**WORK TO BE COMPLETED**
Return exactly the span of lines in the following data that opens with the line containing "Instruction: Click the red star rating icons" and closes with the line containing "Select the Hand". Include nothing else.

+ + + + + + +

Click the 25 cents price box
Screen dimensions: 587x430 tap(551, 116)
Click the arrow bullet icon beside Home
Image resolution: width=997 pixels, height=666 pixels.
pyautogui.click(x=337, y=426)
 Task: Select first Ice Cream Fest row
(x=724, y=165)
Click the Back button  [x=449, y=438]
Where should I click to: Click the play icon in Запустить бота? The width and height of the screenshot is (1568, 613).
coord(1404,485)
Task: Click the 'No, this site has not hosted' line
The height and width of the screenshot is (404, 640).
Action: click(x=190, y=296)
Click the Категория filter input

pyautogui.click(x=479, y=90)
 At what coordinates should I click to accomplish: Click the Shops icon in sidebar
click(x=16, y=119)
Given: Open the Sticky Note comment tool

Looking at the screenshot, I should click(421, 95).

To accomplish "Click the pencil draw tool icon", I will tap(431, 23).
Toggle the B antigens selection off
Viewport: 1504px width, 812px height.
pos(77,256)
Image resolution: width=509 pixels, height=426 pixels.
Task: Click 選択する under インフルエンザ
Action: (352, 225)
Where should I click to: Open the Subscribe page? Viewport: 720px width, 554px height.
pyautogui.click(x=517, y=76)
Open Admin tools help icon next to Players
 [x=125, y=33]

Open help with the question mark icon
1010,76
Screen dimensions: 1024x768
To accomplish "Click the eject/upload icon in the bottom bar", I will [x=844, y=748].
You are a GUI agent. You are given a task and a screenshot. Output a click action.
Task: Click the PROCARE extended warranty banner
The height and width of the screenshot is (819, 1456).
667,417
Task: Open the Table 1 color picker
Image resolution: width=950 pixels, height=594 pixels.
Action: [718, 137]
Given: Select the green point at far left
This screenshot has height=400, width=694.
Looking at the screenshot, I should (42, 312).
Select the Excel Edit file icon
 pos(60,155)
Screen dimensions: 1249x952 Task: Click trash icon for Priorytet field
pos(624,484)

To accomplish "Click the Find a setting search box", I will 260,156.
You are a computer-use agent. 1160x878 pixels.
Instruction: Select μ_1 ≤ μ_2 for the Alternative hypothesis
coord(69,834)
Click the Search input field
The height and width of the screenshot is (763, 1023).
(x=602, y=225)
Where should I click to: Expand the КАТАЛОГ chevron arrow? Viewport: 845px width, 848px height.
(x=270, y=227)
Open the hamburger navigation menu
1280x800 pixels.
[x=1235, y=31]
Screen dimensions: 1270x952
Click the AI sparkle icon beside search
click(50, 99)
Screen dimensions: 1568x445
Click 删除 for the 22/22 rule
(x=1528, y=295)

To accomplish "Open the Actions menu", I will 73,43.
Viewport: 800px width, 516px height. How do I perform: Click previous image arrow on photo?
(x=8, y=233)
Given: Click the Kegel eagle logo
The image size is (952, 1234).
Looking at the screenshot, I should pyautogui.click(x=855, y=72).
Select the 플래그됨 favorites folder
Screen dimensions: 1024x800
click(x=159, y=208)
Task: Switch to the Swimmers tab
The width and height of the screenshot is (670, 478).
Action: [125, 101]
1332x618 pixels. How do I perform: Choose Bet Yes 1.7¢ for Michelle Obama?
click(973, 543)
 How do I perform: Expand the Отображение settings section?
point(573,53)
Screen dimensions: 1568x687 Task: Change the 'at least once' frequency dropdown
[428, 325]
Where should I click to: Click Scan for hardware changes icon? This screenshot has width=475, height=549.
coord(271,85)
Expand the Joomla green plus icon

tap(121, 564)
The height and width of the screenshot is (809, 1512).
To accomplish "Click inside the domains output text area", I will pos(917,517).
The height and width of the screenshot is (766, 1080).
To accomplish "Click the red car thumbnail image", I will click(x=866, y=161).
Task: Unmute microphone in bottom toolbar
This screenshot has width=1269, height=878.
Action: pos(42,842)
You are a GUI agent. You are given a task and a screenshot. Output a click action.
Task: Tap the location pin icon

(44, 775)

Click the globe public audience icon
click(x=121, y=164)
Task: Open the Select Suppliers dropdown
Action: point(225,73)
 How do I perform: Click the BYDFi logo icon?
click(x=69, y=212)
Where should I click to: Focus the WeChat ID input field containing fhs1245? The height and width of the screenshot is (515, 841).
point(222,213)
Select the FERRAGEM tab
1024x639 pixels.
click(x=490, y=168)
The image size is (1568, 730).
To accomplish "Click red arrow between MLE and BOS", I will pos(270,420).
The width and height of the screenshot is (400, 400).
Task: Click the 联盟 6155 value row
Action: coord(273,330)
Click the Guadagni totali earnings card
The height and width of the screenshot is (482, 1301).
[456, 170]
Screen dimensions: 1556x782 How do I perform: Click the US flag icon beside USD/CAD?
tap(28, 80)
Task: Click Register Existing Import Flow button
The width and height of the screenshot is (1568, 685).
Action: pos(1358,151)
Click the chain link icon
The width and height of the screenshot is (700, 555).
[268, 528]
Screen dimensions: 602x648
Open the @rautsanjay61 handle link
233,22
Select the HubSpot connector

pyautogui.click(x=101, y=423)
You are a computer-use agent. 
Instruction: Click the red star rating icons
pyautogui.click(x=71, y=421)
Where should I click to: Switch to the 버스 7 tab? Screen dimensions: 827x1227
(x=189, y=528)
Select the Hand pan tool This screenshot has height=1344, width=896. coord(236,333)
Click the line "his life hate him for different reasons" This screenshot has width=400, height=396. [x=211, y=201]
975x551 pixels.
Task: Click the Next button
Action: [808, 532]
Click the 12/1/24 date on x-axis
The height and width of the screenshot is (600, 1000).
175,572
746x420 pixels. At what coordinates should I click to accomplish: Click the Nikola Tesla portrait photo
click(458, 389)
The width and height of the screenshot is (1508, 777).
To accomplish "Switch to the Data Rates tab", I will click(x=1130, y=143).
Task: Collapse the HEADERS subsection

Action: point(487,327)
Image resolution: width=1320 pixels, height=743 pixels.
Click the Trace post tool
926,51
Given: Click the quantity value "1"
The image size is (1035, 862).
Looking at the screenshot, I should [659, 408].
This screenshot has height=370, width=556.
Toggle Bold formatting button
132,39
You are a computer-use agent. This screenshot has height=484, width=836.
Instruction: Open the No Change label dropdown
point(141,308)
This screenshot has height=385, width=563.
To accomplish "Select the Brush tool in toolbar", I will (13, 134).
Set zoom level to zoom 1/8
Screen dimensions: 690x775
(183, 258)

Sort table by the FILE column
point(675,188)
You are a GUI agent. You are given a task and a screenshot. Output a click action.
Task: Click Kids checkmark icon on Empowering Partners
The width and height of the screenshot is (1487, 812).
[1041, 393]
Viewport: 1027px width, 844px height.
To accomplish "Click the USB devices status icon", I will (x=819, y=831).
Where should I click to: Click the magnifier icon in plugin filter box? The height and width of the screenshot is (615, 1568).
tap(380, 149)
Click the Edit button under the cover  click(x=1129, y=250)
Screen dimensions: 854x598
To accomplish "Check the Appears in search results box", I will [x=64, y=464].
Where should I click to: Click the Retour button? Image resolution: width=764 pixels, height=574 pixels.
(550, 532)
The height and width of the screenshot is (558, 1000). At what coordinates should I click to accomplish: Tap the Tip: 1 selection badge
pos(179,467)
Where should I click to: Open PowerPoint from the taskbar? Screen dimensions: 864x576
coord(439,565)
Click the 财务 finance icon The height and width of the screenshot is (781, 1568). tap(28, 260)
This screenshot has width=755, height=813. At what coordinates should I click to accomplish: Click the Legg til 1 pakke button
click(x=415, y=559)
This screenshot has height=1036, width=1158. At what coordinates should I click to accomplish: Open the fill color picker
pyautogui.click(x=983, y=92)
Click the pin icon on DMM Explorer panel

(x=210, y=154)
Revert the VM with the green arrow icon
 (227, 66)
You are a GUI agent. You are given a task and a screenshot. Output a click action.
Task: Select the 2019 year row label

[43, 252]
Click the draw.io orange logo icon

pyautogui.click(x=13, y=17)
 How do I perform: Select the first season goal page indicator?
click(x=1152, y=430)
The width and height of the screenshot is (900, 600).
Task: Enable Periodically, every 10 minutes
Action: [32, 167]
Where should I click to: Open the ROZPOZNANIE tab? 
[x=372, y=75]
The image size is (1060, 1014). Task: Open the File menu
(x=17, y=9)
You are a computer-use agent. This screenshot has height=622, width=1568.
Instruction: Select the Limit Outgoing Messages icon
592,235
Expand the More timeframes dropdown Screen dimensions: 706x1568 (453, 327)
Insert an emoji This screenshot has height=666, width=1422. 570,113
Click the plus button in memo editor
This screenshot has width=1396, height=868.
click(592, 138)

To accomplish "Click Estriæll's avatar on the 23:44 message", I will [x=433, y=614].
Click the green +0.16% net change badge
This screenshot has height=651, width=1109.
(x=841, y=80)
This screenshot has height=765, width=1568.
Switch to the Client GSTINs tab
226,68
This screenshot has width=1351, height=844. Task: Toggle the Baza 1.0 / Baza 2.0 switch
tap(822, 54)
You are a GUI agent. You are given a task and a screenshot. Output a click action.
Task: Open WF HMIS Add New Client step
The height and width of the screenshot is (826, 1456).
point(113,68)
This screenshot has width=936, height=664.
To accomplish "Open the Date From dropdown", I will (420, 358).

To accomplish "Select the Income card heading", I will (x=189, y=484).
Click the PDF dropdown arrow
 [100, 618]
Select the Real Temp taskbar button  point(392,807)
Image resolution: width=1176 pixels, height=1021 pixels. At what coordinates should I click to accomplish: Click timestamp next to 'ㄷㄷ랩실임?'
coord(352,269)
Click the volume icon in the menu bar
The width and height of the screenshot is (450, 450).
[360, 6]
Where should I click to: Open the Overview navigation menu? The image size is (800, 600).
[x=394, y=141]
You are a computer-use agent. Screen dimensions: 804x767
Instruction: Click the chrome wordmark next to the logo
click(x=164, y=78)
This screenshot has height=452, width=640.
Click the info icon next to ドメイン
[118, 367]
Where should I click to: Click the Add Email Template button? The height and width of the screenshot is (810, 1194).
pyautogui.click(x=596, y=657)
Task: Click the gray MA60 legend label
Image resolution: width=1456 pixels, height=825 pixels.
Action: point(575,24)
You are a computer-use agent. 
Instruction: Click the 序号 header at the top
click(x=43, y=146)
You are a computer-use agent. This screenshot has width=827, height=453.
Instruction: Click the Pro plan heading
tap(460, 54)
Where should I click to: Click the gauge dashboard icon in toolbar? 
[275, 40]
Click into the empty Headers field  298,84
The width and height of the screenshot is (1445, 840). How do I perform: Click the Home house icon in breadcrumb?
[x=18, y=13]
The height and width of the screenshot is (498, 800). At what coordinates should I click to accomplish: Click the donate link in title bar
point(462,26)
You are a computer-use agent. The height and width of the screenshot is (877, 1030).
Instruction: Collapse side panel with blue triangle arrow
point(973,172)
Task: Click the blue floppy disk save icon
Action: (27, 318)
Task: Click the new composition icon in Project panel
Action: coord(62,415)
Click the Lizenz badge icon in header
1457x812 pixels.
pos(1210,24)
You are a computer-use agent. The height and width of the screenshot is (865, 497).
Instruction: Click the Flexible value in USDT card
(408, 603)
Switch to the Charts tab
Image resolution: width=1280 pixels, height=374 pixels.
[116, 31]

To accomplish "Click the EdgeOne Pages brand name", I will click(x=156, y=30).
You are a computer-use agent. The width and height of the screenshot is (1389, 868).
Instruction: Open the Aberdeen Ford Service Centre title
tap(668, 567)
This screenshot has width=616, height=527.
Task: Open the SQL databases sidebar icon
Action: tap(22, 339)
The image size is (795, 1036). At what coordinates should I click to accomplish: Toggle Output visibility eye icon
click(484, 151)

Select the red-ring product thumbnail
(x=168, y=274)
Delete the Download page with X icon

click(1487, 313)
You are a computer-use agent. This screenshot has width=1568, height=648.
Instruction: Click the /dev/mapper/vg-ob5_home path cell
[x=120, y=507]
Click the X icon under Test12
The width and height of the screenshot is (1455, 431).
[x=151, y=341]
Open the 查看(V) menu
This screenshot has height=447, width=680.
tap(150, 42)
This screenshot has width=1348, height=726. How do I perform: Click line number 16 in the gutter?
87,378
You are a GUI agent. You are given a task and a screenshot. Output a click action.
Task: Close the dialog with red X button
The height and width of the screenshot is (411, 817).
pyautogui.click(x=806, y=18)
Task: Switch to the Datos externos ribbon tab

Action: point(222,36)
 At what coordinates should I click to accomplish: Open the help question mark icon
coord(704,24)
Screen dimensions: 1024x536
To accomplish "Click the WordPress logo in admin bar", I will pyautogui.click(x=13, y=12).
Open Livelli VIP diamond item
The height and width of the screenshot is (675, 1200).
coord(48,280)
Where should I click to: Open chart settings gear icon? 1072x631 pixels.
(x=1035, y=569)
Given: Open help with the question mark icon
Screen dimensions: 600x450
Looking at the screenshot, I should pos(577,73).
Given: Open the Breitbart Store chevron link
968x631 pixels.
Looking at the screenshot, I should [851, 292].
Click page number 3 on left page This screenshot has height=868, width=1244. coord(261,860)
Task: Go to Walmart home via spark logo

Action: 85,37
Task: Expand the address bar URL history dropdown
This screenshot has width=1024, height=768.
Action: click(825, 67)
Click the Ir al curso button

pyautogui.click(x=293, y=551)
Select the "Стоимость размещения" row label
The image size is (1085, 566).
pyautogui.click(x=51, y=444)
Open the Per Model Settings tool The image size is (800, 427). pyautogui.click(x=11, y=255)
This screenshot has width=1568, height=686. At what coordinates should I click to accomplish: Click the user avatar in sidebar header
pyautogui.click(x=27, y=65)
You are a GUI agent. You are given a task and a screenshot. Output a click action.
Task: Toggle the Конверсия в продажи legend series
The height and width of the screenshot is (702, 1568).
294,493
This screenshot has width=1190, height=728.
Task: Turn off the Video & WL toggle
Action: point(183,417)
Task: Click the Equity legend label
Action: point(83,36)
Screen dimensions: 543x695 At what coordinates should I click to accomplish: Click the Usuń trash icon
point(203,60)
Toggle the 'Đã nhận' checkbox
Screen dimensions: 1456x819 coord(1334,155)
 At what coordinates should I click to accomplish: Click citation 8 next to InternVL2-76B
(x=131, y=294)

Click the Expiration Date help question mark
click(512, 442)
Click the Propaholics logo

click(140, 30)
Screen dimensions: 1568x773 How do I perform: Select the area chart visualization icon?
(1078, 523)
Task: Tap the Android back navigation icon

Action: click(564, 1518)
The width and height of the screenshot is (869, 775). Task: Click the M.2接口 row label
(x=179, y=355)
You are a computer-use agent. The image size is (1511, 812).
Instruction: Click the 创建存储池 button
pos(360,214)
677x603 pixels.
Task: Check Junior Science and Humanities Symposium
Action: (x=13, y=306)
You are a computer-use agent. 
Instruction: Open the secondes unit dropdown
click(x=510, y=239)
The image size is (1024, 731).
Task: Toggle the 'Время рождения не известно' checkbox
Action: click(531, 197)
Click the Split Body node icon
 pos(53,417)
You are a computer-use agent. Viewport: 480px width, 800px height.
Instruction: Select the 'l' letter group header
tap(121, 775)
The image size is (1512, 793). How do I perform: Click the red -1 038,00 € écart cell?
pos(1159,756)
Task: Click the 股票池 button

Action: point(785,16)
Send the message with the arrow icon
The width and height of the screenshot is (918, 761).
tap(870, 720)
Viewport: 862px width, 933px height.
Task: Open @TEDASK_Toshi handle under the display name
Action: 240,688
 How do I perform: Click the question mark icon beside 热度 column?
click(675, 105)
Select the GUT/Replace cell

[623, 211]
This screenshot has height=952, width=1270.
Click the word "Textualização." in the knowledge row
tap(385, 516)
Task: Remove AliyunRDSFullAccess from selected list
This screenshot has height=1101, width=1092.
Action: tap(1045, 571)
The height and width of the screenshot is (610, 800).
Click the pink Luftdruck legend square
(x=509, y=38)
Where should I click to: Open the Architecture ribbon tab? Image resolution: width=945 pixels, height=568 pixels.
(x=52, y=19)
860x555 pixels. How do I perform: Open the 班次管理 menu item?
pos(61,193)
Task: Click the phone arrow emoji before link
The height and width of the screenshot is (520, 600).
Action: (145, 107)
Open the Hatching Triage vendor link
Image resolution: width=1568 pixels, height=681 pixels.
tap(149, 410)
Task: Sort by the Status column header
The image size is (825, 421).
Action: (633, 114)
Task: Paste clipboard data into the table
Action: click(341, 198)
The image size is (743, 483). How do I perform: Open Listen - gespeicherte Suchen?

+ + + + + + +

**REPLY**
Instruction: Click the red star rating icons
pyautogui.click(x=71, y=421)
Where should I click to: Switch to the 버스 7 tab? Screen dimensions: 827x1227
(x=189, y=528)
Select the Hand pan tool This screenshot has height=1344, width=896. coord(236,333)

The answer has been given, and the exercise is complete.